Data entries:
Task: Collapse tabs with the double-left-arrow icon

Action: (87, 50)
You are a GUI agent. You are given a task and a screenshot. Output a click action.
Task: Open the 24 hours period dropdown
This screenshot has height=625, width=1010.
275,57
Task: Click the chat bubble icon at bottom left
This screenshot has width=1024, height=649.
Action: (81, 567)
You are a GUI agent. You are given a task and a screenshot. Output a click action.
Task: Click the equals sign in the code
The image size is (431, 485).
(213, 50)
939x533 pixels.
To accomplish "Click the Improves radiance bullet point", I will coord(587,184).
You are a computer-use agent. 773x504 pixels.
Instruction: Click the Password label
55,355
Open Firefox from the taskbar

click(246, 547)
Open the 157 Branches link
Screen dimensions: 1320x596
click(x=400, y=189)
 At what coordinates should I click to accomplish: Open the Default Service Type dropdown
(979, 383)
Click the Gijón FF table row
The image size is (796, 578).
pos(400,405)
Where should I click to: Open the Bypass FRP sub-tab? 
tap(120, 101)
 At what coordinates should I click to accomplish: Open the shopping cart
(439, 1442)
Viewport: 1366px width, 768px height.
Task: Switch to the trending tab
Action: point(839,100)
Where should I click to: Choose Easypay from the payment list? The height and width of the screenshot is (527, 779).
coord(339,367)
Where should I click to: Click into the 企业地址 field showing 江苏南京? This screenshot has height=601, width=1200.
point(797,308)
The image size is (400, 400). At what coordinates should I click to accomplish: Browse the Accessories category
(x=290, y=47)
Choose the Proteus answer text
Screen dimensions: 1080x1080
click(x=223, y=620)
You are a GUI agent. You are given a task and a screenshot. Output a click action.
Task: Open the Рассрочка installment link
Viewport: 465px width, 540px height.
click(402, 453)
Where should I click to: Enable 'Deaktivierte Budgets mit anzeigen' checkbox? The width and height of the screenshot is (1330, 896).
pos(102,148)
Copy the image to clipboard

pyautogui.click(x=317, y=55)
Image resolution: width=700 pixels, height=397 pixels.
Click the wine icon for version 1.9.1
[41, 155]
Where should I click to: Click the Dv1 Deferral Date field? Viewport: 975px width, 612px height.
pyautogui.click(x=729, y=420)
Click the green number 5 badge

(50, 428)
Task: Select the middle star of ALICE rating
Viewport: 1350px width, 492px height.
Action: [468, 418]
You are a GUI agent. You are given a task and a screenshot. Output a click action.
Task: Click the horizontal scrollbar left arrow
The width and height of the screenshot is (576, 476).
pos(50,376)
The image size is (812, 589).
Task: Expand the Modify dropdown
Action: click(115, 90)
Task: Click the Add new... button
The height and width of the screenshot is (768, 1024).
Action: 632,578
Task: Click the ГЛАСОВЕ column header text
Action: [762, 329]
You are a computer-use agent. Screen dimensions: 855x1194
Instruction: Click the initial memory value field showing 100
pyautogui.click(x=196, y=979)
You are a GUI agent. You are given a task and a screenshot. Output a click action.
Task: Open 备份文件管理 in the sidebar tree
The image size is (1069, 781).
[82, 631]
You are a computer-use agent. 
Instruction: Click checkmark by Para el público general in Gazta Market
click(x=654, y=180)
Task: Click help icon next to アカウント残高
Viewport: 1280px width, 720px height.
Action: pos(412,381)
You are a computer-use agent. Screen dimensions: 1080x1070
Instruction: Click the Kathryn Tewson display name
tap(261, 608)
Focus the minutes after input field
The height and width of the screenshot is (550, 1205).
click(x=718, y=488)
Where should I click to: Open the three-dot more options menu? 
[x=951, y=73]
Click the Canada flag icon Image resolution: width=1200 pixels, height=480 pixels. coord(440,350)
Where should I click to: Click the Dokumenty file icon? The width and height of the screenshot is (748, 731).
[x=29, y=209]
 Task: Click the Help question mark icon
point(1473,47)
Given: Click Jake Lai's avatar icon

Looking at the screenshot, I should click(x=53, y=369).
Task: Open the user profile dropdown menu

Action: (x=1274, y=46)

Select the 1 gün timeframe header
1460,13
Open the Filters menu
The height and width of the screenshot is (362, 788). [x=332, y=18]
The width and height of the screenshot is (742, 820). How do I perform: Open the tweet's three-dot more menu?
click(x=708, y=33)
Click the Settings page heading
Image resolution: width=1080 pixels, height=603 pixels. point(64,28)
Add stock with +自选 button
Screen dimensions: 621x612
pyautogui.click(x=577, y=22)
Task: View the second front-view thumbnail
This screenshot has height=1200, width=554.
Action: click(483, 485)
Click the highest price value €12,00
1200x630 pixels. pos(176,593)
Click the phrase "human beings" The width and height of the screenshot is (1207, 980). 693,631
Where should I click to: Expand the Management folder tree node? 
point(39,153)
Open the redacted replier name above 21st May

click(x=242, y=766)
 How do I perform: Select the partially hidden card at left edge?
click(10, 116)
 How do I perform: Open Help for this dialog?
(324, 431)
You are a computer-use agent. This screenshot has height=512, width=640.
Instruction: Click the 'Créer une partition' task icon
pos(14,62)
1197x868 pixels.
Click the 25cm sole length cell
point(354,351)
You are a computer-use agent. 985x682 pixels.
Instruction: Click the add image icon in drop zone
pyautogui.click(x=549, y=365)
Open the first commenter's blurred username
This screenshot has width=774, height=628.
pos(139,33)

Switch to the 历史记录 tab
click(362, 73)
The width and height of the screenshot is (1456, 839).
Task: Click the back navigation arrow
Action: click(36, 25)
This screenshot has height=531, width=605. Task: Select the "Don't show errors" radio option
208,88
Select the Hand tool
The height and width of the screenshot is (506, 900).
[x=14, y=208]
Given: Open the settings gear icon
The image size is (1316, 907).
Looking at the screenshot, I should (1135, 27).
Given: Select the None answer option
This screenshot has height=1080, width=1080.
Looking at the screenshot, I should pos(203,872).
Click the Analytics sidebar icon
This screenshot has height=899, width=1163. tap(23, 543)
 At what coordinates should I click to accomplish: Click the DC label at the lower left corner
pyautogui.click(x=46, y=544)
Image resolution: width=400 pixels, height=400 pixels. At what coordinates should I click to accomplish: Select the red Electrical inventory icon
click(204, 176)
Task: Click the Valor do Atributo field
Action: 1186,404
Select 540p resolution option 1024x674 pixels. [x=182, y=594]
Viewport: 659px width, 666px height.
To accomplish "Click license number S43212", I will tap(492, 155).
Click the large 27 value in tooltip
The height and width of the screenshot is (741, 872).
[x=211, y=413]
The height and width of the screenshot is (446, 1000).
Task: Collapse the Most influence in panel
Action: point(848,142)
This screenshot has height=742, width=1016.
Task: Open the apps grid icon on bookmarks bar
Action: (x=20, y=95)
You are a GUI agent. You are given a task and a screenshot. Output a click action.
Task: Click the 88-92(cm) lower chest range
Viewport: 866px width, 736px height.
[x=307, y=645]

» **WHAT YOU SHOULD DO**:
Filter the records above down to the lines that hold the string "button".

» **WRITTEN SOLUTION**:
Task: Click the Add new... button
Add stock with +自选 button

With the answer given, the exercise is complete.